The real winners – our beneficiaries
As for the 2017 Team GIBS contingent, we rode the race and all of us finished. We raised university tuition fees for Auspicious Nokuzotha Ndlovu, the bright young lady, now a University of the Free State Psychology student. Furthermore, we raised enough funds to pay for Auspicious’s tuition and fees for the whole year and, in addition, she has been equipped with a laptop. Auspicious is now well on her way to completing her degree and her success has been a source of inspiration for her siblings and others. Donations were also made to CareerBuild that is doing excellent work in high schools across South Africa.

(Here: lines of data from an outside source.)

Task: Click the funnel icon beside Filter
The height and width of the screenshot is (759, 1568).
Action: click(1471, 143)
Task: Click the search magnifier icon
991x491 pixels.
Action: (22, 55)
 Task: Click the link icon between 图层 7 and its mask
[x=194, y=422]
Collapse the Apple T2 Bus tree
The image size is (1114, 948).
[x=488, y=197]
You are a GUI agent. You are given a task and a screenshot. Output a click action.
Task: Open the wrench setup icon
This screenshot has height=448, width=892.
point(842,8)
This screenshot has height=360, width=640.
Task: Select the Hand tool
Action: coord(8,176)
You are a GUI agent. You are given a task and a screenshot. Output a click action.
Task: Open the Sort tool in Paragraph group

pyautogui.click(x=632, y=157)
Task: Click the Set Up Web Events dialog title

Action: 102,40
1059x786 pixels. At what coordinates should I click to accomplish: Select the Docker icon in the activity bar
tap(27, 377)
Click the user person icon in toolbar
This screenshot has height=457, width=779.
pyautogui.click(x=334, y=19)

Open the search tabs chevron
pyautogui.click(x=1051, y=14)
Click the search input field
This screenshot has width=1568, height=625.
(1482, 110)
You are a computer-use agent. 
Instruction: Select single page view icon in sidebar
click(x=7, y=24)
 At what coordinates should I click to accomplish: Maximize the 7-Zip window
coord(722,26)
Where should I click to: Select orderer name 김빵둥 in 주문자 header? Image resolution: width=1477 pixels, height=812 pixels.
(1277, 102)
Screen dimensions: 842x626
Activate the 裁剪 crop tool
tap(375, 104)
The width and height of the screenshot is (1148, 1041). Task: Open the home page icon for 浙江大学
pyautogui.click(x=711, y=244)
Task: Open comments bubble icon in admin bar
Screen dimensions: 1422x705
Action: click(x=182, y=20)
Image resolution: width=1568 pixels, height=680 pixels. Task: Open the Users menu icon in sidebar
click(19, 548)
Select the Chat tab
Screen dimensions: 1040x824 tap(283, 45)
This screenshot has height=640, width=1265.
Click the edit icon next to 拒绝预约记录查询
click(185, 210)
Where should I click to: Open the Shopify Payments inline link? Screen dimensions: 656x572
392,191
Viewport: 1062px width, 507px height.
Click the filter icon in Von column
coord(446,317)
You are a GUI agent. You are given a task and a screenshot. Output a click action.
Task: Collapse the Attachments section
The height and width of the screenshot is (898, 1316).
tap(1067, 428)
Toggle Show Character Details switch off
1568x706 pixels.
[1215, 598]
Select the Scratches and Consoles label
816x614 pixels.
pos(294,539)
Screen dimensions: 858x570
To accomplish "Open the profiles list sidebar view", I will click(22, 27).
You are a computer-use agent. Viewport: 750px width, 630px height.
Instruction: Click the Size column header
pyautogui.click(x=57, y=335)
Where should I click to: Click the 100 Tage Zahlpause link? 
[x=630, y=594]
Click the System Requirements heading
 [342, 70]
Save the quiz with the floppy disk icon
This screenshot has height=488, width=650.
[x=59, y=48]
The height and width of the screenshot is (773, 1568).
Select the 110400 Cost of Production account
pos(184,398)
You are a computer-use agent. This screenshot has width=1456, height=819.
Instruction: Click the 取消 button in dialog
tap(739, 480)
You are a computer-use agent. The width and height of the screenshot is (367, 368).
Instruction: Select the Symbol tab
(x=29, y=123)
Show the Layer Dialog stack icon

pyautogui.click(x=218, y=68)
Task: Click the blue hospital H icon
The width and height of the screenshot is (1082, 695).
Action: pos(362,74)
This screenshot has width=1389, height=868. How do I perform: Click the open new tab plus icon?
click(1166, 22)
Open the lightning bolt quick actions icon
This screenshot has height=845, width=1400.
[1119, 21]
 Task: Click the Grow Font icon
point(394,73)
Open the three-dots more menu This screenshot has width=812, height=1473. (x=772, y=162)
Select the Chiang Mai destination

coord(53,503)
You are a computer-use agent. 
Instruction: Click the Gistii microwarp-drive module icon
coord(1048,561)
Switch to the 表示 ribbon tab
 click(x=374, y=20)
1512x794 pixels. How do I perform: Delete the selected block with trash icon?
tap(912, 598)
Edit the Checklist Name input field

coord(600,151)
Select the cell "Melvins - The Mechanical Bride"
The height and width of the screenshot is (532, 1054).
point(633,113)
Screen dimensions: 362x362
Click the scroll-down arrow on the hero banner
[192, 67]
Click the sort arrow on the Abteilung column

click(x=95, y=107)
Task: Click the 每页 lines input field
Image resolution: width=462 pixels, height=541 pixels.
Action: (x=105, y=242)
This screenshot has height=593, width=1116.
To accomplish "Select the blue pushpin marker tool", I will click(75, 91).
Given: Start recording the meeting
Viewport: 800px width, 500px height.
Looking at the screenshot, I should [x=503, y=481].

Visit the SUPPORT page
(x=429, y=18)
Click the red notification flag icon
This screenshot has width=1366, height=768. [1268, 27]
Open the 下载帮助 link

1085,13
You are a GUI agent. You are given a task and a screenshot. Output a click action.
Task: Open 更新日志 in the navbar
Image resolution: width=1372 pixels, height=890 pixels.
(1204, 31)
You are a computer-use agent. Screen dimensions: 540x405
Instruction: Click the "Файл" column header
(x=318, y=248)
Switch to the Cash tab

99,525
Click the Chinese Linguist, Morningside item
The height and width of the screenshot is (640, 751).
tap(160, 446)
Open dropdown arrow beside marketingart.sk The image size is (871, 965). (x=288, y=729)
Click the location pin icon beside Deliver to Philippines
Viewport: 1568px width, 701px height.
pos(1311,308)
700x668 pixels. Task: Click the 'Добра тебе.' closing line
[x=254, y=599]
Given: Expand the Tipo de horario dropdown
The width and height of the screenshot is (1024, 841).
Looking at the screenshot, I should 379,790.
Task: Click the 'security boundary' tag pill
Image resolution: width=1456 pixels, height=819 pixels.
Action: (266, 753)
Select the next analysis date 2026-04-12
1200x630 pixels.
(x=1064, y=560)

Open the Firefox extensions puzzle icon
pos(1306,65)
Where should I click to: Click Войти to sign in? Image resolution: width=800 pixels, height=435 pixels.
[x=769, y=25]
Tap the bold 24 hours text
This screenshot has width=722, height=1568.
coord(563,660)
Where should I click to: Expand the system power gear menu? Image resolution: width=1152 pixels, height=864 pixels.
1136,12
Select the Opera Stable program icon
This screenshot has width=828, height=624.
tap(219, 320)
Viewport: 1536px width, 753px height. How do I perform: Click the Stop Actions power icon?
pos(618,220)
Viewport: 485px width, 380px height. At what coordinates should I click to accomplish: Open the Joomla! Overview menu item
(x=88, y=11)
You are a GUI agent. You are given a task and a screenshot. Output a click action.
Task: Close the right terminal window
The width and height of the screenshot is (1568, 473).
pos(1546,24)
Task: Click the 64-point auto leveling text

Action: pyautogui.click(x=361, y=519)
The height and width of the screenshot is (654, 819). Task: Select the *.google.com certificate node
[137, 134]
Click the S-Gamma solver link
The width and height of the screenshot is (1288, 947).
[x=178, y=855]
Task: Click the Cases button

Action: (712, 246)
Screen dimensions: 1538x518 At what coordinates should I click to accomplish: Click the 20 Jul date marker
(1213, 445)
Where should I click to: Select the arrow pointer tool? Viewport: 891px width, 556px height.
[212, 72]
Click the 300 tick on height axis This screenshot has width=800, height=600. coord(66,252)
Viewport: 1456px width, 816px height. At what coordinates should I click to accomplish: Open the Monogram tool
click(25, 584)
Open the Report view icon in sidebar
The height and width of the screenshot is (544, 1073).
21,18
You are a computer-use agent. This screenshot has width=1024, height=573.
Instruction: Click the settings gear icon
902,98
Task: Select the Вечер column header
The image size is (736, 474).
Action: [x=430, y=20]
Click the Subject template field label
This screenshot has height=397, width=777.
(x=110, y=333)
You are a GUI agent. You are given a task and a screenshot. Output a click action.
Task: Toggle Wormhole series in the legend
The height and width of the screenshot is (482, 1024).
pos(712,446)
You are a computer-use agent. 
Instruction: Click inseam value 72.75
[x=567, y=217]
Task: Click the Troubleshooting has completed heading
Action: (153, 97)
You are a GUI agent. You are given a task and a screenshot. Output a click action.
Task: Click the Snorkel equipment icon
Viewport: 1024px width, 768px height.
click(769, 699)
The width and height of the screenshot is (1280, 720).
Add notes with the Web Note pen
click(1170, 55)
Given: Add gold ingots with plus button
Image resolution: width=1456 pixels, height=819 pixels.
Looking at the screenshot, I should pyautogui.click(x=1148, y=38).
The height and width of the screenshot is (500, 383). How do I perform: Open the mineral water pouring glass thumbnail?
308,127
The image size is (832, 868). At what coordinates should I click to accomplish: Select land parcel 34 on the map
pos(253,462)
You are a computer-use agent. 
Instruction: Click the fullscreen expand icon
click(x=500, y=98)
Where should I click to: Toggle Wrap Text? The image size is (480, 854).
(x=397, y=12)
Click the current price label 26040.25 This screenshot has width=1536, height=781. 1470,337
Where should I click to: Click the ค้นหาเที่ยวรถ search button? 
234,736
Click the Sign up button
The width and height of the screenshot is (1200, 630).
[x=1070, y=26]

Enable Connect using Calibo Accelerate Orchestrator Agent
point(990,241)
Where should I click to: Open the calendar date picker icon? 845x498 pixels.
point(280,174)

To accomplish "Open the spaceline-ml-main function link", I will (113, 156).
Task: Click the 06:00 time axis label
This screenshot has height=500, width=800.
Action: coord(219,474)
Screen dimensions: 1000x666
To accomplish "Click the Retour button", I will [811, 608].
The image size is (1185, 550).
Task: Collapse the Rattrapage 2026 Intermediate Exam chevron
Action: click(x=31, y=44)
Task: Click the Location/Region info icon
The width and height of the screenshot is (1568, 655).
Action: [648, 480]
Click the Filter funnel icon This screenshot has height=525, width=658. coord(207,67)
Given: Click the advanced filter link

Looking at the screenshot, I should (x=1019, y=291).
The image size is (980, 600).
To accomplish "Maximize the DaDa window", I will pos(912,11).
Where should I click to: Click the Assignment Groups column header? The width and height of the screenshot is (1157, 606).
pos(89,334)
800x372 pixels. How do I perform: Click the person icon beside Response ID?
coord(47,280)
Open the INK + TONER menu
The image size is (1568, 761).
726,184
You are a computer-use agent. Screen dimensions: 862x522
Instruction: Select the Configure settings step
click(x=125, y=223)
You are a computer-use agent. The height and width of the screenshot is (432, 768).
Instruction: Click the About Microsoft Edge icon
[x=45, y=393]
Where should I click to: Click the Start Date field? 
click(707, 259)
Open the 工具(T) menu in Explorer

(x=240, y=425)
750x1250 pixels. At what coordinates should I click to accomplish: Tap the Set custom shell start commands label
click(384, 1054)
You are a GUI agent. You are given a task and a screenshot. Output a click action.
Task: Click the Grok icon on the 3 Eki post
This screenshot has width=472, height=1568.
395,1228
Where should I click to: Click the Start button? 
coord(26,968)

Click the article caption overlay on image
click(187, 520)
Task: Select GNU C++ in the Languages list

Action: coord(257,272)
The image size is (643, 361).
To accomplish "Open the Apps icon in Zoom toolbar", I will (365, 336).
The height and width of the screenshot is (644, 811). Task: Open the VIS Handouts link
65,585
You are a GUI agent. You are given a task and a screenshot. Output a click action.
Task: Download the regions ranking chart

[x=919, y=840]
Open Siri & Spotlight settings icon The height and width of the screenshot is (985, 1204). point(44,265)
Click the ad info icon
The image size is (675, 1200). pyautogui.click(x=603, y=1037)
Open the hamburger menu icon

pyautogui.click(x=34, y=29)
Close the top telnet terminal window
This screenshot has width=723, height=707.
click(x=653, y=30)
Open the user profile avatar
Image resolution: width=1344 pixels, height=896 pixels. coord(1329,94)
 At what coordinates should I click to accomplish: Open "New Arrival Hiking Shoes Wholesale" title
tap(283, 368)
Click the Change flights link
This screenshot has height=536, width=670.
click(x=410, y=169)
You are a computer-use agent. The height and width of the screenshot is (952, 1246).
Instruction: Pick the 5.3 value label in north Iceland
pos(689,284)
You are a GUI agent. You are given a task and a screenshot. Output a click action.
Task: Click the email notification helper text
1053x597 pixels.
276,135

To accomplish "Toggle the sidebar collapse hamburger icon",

This was not the first time the team has ridden for charity – the rides have been part our annual programme for the past four years. What has been particularly rewarding for some of us over the years were the opportunities to meet the recipients of our efforts and witness their growth. The first charity ride dates back to 2014 when 30 GIBS students and alumni first participated as a co-ordinated team in the 94.7 Cycle Challenge. Just to ensure transparency and avoid misrepresentation, Team GIBS does not aspire to tackle the Tour de France! However, with sponsorship, we are determined to make a difference in our society. In that first year, the benefiting charity selected was an orphanage. R200 000 was raised and used to build and furnish the house in Ivory Park that is now home to 35 orphans.
Each year since 2014, the number of participants has steadily grown. The funds raised have, among others, enabled Kgomotso Mathokoane from Olievenhoutbosch Secondary School to enrol for a Mechanical Engineering degree at the University of Johannesburg. Kgomotso was subsequently awarded a full bursary worth R500 000 by Fuchs Lubricants South Africa.
Those eager to clock the miles on a bicycle for fun, for greater good, for that fitness resolution, for the youth of South Africa, or for using up all the free time you are rediscovering post your studies, the invitation is open... Why not ride for a worthy cause? And yes, it can be done with any bicycle. But be warned: like most sports, once the cycling bug has bitten, you are hooked for life. The next time someone asks how you are contributing to a better South Africa or about your grasp of the Sustainable Development Goals, you will be able to tell them how you wake up early and get on a bicycle to welcome the African dawn among a band of like-minded heroes in lycra.